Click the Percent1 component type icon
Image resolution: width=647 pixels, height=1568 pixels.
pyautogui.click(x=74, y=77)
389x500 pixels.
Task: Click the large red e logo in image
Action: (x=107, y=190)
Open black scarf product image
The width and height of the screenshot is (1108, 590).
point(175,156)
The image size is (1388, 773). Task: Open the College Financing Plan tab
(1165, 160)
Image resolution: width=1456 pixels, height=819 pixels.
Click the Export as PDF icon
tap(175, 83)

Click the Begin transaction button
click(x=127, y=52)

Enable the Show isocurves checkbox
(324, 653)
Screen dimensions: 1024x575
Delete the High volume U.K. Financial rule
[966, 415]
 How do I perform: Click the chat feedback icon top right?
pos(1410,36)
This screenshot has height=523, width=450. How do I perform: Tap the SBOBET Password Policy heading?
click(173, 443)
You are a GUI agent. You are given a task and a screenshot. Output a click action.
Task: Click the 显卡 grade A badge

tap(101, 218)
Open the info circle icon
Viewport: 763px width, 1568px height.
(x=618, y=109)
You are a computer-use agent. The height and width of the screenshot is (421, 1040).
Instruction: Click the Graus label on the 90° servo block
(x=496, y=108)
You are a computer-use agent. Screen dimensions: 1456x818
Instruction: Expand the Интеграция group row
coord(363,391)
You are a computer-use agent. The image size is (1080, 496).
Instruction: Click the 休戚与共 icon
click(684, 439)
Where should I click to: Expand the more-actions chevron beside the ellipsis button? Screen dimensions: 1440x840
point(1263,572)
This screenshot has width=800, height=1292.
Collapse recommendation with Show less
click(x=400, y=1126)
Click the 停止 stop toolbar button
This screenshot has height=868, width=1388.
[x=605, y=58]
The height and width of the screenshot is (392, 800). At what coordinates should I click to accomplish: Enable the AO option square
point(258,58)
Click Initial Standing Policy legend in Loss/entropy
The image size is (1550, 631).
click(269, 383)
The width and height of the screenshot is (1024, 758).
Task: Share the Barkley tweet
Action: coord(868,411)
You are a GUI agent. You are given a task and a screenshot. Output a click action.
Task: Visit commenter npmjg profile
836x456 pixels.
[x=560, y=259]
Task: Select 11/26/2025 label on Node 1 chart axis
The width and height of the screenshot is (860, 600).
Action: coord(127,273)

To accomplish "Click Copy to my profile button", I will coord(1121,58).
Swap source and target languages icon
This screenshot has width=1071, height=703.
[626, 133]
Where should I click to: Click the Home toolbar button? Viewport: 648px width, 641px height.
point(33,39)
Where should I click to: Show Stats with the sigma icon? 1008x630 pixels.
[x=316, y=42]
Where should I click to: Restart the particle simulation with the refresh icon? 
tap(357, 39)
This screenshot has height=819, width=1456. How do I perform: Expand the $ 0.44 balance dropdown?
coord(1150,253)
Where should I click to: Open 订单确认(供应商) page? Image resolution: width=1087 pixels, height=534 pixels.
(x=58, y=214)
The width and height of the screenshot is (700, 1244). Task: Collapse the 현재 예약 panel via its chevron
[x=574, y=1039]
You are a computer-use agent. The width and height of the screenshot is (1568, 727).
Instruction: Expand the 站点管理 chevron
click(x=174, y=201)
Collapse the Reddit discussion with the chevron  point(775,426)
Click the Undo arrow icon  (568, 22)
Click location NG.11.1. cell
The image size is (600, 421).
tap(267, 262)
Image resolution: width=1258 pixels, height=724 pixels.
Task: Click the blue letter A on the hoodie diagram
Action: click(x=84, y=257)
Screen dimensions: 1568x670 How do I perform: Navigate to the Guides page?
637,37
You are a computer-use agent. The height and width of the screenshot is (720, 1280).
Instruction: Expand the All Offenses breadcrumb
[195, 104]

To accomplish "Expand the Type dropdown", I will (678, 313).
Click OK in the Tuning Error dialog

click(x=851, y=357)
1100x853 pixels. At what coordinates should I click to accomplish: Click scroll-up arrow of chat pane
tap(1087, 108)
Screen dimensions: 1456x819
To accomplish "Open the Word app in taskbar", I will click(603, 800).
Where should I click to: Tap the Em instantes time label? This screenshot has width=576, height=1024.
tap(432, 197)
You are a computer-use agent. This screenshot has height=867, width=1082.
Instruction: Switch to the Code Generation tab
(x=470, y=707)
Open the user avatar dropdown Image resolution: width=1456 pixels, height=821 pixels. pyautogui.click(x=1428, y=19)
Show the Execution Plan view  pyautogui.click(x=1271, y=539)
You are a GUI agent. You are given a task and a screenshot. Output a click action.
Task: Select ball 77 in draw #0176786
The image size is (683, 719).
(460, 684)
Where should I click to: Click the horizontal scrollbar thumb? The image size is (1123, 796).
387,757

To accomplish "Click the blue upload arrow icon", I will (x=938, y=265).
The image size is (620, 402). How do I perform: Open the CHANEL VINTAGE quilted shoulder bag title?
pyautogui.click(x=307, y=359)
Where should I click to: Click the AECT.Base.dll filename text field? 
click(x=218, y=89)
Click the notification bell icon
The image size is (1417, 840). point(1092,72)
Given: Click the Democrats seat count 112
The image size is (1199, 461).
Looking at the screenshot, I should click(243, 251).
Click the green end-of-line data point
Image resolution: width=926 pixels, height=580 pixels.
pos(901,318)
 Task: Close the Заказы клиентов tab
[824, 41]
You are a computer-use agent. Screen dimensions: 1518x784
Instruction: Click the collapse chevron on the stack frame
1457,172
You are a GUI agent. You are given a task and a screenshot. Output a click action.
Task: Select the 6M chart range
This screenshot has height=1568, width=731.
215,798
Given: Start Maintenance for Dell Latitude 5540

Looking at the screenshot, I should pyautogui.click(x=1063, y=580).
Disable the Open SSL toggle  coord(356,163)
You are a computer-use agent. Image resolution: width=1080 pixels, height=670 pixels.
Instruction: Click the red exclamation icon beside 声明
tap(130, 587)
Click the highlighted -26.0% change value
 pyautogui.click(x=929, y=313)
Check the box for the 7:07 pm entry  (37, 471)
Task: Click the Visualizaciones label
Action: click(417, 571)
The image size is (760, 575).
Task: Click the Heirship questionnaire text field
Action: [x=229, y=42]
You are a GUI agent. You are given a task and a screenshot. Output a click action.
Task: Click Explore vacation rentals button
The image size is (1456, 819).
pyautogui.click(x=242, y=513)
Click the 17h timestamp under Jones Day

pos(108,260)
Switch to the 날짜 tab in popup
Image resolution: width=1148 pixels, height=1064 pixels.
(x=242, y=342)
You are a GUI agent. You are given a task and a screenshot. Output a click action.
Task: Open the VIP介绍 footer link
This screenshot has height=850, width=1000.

□ □ □ □ □

Copy every line of the records above word for word, changing nothing.

Click the Percent1 component type icon
Image resolution: width=647 pixels, height=1568 pixels.
pyautogui.click(x=74, y=77)
389x500 pixels.
Task: Click the large red e logo in image
Action: (x=107, y=190)
Open black scarf product image
The width and height of the screenshot is (1108, 590).
point(175,156)
The image size is (1388, 773). Task: Open the College Financing Plan tab
(1165, 160)
Image resolution: width=1456 pixels, height=819 pixels.
Click the Export as PDF icon
tap(175, 83)

Click the Begin transaction button
click(x=127, y=52)

Enable the Show isocurves checkbox
(324, 653)
Screen dimensions: 1024x575
Delete the High volume U.K. Financial rule
[966, 415]
 How do I perform: Click the chat feedback icon top right?
pos(1410,36)
This screenshot has height=523, width=450. How do I perform: Tap the SBOBET Password Policy heading?
click(173, 443)
You are a GUI agent. You are given a task and a screenshot. Output a click action.
Task: Click the 显卡 grade A badge

tap(101, 218)
Open the info circle icon
Viewport: 763px width, 1568px height.
(x=618, y=109)
You are a computer-use agent. The height and width of the screenshot is (421, 1040).
Instruction: Click the Graus label on the 90° servo block
(x=496, y=108)
You are a computer-use agent. Screen dimensions: 1456x818
Instruction: Expand the Интеграция group row
coord(363,391)
You are a computer-use agent. The image size is (1080, 496).
Instruction: Click the 休戚与共 icon
click(684, 439)
Where should I click to: Expand the more-actions chevron beside the ellipsis button? Screen dimensions: 1440x840
point(1263,572)
This screenshot has width=800, height=1292.
Collapse recommendation with Show less
click(x=400, y=1126)
Click the 停止 stop toolbar button
This screenshot has height=868, width=1388.
[x=605, y=58]
The height and width of the screenshot is (392, 800). At what coordinates should I click to accomplish: Enable the AO option square
point(258,58)
Click Initial Standing Policy legend in Loss/entropy
The image size is (1550, 631).
click(269, 383)
The width and height of the screenshot is (1024, 758).
Task: Share the Barkley tweet
Action: coord(868,411)
You are a GUI agent. You are given a task and a screenshot. Output a click action.
Task: Visit commenter npmjg profile
836x456 pixels.
[x=560, y=259]
Task: Select 11/26/2025 label on Node 1 chart axis
The width and height of the screenshot is (860, 600).
Action: coord(127,273)

To accomplish "Click Copy to my profile button", I will coord(1121,58).
Swap source and target languages icon
This screenshot has width=1071, height=703.
[626, 133]
Where should I click to: Click the Home toolbar button? Viewport: 648px width, 641px height.
point(33,39)
Where should I click to: Show Stats with the sigma icon? 1008x630 pixels.
[x=316, y=42]
Where should I click to: Restart the particle simulation with the refresh icon? 
tap(357, 39)
This screenshot has height=819, width=1456. How do I perform: Expand the $ 0.44 balance dropdown?
coord(1150,253)
Where should I click to: Open 订单确认(供应商) page? Image resolution: width=1087 pixels, height=534 pixels.
(x=58, y=214)
The width and height of the screenshot is (700, 1244). Task: Collapse the 현재 예약 panel via its chevron
[x=574, y=1039]
You are a computer-use agent. The width and height of the screenshot is (1568, 727).
Instruction: Expand the 站点管理 chevron
click(x=174, y=201)
Collapse the Reddit discussion with the chevron  point(775,426)
Click the Undo arrow icon  (568, 22)
Click location NG.11.1. cell
The image size is (600, 421).
tap(267, 262)
Image resolution: width=1258 pixels, height=724 pixels.
Task: Click the blue letter A on the hoodie diagram
Action: click(x=84, y=257)
Screen dimensions: 1568x670 How do I perform: Navigate to the Guides page?
637,37
You are a computer-use agent. The height and width of the screenshot is (720, 1280).
Instruction: Expand the All Offenses breadcrumb
[195, 104]

To accomplish "Expand the Type dropdown", I will (678, 313).
Click OK in the Tuning Error dialog

click(x=851, y=357)
1100x853 pixels. At what coordinates should I click to accomplish: Click scroll-up arrow of chat pane
tap(1087, 108)
Screen dimensions: 1456x819
To accomplish "Open the Word app in taskbar", I will click(603, 800).
Where should I click to: Tap the Em instantes time label? This screenshot has width=576, height=1024.
tap(432, 197)
You are a computer-use agent. This screenshot has height=867, width=1082.
Instruction: Switch to the Code Generation tab
(x=470, y=707)
Open the user avatar dropdown Image resolution: width=1456 pixels, height=821 pixels. pyautogui.click(x=1428, y=19)
Show the Execution Plan view  pyautogui.click(x=1271, y=539)
You are a GUI agent. You are given a task and a screenshot. Output a click action.
Task: Select ball 77 in draw #0176786
The image size is (683, 719).
(460, 684)
Where should I click to: Click the horizontal scrollbar thumb? The image size is (1123, 796).
387,757

To accomplish "Click the blue upload arrow icon", I will (x=938, y=265).
The image size is (620, 402). How do I perform: Open the CHANEL VINTAGE quilted shoulder bag title?
pyautogui.click(x=307, y=359)
Where should I click to: Click the AECT.Base.dll filename text field? 
click(x=218, y=89)
Click the notification bell icon
The image size is (1417, 840). point(1092,72)
Given: Click the Democrats seat count 112
The image size is (1199, 461).
Looking at the screenshot, I should click(243, 251).
Click the green end-of-line data point
Image resolution: width=926 pixels, height=580 pixels.
pos(901,318)
 Task: Close the Заказы клиентов tab
[824, 41]
You are a computer-use agent. Screen dimensions: 1518x784
Instruction: Click the collapse chevron on the stack frame
1457,172
You are a GUI agent. You are given a task and a screenshot. Output a click action.
Task: Select the 6M chart range
This screenshot has height=1568, width=731.
215,798
Given: Start Maintenance for Dell Latitude 5540

Looking at the screenshot, I should pyautogui.click(x=1063, y=580).
Disable the Open SSL toggle  coord(356,163)
You are a computer-use agent. Image resolution: width=1080 pixels, height=670 pixels.
Instruction: Click the red exclamation icon beside 声明
tap(130, 587)
Click the highlighted -26.0% change value
 pyautogui.click(x=929, y=313)
Check the box for the 7:07 pm entry  (37, 471)
Task: Click the Visualizaciones label
Action: click(417, 571)
The image size is (760, 575).
Task: Click the Heirship questionnaire text field
Action: [x=229, y=42]
You are a GUI agent. You are given a task and a screenshot. Output a click action.
Task: Click Explore vacation rentals button
The image size is (1456, 819).
pyautogui.click(x=242, y=513)
Click the 17h timestamp under Jones Day

pos(108,260)
Switch to the 날짜 tab in popup
Image resolution: width=1148 pixels, height=1064 pixels.
(x=242, y=342)
You are a GUI agent. You are given a task and a screenshot. Output a click action.
Task: Open the VIP介绍 footer link
This screenshot has height=850, width=1000.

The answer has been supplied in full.